Reproduce the items from the line that has "Task: Select upper" through the line that has "The height and width of the screenshot is (135, 258).", replacing "magnifier" with "magnifying glass" and leaving everything else unchanged.
─── The input
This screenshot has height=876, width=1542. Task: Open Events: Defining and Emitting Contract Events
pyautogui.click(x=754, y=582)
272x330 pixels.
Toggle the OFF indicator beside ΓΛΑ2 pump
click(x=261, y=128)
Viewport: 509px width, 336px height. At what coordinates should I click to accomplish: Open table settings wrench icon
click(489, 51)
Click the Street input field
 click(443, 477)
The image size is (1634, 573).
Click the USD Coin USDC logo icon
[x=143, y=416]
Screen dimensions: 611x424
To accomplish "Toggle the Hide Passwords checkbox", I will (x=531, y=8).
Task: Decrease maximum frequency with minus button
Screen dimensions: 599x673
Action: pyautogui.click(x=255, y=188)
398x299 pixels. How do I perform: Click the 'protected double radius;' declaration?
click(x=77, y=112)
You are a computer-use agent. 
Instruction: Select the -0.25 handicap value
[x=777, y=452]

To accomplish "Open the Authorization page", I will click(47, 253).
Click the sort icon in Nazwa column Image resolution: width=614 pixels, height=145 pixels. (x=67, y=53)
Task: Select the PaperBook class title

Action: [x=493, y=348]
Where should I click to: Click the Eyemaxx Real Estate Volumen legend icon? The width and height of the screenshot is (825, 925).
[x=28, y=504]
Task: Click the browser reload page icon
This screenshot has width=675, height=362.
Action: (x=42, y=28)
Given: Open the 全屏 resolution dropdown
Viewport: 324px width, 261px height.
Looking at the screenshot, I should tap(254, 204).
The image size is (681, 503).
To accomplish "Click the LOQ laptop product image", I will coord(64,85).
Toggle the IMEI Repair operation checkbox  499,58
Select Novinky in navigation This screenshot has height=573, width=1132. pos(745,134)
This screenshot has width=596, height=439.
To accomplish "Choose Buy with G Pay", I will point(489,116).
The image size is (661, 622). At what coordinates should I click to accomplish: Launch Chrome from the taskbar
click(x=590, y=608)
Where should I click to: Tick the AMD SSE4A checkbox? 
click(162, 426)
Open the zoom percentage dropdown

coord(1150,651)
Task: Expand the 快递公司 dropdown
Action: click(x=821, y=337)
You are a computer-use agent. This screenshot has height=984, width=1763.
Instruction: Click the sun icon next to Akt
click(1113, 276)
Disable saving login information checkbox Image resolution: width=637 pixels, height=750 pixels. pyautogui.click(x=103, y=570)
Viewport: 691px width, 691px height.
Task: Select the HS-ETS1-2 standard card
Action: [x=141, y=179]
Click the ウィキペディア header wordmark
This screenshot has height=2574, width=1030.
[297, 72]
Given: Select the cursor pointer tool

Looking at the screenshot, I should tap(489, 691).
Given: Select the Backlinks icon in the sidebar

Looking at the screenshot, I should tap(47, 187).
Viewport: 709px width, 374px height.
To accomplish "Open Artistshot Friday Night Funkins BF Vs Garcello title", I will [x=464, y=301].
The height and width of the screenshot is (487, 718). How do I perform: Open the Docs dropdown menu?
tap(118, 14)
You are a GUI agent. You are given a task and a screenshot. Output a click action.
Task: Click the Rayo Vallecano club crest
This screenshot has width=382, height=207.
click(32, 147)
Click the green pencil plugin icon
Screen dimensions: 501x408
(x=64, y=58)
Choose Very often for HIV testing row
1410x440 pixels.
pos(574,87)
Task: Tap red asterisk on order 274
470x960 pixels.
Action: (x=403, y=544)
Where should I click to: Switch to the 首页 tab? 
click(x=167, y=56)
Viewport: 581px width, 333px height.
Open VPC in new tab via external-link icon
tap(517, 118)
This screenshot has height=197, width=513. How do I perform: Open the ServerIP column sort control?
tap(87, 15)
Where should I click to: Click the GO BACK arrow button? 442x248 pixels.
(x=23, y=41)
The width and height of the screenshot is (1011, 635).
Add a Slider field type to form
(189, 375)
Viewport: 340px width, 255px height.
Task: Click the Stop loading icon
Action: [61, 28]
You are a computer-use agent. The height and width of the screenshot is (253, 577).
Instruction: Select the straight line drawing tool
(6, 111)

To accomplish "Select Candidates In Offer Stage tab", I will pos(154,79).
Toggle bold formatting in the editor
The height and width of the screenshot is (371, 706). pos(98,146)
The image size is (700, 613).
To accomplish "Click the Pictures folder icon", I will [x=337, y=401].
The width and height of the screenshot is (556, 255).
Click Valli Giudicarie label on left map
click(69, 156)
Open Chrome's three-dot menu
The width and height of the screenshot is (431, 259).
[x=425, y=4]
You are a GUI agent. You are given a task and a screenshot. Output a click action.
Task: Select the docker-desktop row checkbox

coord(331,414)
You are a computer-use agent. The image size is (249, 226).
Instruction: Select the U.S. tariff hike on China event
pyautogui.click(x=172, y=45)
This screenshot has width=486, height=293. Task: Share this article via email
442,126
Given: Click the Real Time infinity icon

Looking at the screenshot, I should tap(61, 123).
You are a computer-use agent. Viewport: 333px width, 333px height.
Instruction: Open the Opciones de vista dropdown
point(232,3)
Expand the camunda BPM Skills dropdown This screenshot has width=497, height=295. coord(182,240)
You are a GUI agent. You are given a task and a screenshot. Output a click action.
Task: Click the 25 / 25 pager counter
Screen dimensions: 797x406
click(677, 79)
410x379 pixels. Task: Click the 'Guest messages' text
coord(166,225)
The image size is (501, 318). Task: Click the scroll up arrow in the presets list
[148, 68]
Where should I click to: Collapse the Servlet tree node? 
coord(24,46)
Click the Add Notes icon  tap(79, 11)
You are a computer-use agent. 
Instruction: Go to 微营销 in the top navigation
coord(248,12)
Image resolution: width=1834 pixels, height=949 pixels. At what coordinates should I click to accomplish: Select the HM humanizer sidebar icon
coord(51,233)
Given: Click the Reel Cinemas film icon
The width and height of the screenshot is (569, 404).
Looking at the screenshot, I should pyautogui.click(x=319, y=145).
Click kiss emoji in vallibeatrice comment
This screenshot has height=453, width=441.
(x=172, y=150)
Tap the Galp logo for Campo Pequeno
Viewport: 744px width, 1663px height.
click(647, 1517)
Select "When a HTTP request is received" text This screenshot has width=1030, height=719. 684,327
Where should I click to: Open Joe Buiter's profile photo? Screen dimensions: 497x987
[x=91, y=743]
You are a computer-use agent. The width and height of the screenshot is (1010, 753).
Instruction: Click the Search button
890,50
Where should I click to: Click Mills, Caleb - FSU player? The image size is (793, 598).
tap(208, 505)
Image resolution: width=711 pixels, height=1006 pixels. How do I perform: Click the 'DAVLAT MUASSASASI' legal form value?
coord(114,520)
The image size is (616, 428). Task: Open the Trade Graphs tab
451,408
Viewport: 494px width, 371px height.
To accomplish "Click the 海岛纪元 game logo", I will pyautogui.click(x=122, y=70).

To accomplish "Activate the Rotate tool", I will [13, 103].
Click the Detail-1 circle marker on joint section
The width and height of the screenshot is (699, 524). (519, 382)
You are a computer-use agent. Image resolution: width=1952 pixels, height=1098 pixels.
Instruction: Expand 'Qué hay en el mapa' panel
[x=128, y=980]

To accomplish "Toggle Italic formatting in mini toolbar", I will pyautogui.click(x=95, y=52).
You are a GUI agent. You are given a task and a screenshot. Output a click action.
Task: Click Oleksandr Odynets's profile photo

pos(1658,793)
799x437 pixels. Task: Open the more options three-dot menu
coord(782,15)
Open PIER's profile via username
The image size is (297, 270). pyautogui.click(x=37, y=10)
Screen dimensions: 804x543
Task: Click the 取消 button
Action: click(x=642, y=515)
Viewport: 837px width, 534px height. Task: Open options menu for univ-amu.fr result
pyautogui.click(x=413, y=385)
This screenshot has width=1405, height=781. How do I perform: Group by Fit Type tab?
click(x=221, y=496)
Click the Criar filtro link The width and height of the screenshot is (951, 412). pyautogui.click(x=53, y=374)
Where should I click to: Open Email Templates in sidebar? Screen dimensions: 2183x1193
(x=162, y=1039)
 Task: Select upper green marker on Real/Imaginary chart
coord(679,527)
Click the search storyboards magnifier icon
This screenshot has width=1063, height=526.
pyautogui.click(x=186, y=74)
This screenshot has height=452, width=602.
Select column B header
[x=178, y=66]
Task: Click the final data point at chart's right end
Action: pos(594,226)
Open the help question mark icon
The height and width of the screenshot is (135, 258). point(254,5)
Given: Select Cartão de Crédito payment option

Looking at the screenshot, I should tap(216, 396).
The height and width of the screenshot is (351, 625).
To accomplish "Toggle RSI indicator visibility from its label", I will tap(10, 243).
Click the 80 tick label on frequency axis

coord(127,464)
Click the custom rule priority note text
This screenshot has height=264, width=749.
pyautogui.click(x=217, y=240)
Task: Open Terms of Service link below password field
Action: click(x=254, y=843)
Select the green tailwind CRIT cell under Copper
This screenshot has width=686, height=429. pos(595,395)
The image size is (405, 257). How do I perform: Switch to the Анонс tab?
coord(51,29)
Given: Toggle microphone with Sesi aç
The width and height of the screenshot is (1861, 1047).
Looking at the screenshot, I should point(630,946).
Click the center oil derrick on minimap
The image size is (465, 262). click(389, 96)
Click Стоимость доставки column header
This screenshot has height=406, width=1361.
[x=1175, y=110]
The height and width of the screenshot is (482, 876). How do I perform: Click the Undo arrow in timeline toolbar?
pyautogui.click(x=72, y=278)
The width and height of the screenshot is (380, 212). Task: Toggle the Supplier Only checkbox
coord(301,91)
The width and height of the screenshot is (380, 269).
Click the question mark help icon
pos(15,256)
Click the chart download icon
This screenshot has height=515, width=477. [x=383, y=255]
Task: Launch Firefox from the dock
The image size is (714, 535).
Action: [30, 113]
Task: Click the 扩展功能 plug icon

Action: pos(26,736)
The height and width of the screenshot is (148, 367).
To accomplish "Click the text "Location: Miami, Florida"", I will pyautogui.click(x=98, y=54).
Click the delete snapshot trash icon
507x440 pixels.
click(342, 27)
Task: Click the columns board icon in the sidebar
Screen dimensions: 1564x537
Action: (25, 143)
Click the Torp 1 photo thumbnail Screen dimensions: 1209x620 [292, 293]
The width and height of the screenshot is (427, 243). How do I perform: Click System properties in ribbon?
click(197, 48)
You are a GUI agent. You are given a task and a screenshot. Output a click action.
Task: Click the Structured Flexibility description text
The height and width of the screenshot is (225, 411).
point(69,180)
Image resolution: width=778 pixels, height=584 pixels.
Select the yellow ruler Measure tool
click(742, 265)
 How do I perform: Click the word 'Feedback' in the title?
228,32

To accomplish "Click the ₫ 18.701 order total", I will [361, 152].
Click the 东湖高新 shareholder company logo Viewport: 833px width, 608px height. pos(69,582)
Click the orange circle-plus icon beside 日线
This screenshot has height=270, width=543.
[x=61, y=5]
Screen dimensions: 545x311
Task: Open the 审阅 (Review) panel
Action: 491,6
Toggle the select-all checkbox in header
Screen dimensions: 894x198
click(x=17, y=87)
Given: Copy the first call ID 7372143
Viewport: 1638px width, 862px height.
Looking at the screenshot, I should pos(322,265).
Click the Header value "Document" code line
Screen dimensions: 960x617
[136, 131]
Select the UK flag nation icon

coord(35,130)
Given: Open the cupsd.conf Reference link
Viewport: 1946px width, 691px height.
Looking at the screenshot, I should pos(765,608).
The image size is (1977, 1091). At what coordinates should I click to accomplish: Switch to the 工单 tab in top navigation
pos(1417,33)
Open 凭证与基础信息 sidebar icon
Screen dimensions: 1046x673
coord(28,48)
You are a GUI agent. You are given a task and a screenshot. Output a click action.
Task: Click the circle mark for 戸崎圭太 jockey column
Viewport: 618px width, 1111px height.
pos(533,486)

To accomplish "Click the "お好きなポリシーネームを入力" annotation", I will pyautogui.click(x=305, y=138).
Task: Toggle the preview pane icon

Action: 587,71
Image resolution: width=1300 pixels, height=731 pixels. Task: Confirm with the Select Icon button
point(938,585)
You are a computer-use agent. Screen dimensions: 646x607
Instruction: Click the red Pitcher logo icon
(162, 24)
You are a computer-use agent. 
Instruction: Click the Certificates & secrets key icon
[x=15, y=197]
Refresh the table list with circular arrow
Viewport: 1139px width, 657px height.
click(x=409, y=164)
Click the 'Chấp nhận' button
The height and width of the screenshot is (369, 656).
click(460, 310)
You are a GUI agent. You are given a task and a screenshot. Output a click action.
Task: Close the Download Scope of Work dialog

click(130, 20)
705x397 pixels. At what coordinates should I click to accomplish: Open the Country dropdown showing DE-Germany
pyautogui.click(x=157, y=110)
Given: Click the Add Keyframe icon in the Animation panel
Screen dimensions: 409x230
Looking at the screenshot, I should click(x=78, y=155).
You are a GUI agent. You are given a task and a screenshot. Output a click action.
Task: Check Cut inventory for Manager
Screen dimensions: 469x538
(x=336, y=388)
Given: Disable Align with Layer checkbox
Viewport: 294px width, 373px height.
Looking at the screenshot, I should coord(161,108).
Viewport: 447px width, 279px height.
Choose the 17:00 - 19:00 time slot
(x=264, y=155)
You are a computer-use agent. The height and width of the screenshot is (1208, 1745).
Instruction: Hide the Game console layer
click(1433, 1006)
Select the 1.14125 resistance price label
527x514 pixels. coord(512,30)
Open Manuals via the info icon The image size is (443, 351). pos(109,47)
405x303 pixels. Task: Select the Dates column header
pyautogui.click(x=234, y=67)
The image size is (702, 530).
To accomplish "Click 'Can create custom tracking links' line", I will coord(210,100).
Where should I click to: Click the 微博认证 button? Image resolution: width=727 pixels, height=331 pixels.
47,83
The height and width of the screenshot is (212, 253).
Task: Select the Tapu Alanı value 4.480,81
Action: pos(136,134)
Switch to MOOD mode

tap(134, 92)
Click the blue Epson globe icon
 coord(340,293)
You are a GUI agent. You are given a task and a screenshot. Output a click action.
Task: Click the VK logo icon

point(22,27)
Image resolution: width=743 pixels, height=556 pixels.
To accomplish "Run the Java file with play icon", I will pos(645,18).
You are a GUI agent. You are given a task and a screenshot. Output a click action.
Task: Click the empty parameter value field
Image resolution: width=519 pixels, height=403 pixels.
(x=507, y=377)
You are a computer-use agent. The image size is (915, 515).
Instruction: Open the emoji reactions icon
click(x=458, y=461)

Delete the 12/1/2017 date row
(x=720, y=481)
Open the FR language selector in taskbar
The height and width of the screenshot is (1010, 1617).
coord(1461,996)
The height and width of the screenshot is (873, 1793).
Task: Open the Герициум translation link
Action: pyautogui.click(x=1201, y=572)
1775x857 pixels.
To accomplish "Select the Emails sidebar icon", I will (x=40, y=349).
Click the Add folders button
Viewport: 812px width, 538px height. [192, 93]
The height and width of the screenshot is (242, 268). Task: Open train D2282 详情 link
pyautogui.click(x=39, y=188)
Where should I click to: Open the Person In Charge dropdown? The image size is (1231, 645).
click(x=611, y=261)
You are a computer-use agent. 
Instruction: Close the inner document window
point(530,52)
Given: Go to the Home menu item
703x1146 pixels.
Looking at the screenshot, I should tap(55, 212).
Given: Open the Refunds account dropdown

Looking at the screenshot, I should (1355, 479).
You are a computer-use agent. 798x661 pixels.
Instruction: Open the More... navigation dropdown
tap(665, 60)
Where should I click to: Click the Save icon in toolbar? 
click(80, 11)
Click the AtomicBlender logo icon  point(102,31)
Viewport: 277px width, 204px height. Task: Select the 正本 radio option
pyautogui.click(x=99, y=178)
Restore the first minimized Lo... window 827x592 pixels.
──────
Written response:
 Task: Select upper green marker on Real/Imaginary chart
coord(679,527)
Click the search storyboards magnifying glass icon
This screenshot has width=1063, height=526.
pyautogui.click(x=186, y=74)
This screenshot has height=452, width=602.
Select column B header
[x=178, y=66]
Task: Click the final data point at chart's right end
Action: pos(594,226)
Open the help question mark icon
The height and width of the screenshot is (135, 258). point(254,5)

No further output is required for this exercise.